Body and spirit rejuvenated, we headed back upstairs. The lines for the rain forest were as daunting as the Powell Street cable car lines at the height of summer, and when you finally get in there, it’s so crowded you can hardly admire anything. We were also disappointed to learn that the albino alligator was on the DL, so the swamp consisted of nothing but two immobile turtles and a dry ice effect à la any metal band you care to name.

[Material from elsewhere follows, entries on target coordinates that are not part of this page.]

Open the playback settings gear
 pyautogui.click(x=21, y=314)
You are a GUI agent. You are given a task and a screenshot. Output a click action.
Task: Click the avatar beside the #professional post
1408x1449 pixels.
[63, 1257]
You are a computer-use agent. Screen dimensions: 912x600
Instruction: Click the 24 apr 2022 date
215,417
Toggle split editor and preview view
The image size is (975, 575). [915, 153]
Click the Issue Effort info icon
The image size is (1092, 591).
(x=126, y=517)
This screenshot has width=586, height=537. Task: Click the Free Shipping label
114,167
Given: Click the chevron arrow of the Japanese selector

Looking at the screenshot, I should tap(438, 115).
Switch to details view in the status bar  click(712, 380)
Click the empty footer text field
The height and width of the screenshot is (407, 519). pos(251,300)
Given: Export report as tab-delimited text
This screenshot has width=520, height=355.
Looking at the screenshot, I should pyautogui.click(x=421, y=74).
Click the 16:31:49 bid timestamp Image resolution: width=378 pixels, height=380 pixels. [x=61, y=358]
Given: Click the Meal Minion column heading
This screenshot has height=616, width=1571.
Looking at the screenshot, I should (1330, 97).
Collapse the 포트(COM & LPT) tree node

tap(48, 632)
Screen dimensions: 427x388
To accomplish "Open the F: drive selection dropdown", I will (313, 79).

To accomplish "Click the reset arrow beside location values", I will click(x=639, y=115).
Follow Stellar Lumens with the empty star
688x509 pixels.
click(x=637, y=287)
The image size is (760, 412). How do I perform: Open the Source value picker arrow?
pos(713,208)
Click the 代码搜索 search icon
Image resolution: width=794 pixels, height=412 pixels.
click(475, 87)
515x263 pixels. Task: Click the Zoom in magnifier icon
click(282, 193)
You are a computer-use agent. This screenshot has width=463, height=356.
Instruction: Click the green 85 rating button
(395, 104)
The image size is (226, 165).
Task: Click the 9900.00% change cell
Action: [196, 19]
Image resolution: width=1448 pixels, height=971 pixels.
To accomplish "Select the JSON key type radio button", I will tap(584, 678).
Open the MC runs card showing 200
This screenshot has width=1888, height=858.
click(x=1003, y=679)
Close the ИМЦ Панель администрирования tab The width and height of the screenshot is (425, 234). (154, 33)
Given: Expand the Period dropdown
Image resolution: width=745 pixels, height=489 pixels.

I figured the penguins would make up for the missing alligator, and they were delightful, with their funny, rolling walk and ungainly manner of flopping into the water. But the rest of the room they inhabit has the old African dioramas I remember from the former building, and it’s jarring and depressing to go from the penguins’ antics to the dead, stuffed zebras. Sigh. Outside the morgue was a stream with bridges, from which we could admire the graceful rays as they flew elegantly through the water.

We checked out the much-touted living roof,which P pointed out was much like that on his condo in Mississauga, and the aquaria, including the tide pool where we could and did touch the sea urchins and sea stars, which is just as fun as it was when I was a kid.

To be fair, we didn’t see everything, but on the whole, I have to say it doesn’t seem to be worth nearly 10 years and $500 million. But it was great to see L again and meet P – they are a beautiful and charming couple. They gave me a ride to BART in their rented red Mustang convertible, and I was sad to see them drive off into the sunset, but happy to have spent time with them. They love it here, and I suspect they’ll be back.

*There are two exhibits I want to see there, no matter what it looks like: Warhol Live, and a retrospective of Yves St-Laurent’s work. At the still-beautiful Legion of Honor, I’d like to see the Fabergé, Tiffany, Lalique exhibit. So much beauty, so little time!